### [INSTRUCTIONS FOR THE TASK]
Please copy each line of the listing that includes the string "will".
------------------------------------------------------------
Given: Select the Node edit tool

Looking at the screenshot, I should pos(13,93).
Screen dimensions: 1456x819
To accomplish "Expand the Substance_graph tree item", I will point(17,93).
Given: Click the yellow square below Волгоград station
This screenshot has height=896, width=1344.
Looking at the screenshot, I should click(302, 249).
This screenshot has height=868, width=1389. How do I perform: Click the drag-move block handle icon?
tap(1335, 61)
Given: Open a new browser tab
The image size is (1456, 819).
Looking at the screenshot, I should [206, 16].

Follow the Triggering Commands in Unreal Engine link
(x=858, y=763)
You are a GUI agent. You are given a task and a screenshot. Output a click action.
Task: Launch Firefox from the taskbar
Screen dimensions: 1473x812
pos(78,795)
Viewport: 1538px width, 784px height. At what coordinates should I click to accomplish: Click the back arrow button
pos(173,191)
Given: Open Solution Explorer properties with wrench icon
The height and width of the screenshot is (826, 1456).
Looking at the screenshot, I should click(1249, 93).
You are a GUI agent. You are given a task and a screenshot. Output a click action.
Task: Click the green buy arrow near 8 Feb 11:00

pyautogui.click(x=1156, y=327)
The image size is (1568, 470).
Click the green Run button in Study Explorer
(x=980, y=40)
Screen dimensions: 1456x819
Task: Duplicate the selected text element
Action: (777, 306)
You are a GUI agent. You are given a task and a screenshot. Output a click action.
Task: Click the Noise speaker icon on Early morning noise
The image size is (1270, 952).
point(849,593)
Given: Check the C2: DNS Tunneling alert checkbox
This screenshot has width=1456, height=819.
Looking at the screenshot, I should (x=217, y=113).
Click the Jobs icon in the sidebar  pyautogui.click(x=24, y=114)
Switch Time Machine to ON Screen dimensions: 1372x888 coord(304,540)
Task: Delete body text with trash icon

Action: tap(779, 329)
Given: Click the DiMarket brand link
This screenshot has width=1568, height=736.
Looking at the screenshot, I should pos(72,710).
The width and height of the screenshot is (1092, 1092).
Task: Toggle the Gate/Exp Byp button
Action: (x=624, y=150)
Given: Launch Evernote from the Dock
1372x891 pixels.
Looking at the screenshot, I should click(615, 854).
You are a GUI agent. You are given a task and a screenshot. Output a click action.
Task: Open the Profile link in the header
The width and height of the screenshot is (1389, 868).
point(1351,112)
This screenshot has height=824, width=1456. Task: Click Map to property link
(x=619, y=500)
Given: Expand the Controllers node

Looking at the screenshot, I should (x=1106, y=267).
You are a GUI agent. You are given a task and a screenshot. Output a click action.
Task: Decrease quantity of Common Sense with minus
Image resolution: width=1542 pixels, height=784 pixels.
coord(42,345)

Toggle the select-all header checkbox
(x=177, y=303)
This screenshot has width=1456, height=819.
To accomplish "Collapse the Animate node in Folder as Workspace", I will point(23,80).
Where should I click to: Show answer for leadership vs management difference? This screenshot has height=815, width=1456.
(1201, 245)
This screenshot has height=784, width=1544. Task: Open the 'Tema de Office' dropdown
------------------------------------------------------------
### [WRITTEN REPLY]
To accomplish "Expand the Substance_graph tree item", I will point(17,93).
To accomplish "Collapse the Animate node in Folder as Workspace", I will point(23,80).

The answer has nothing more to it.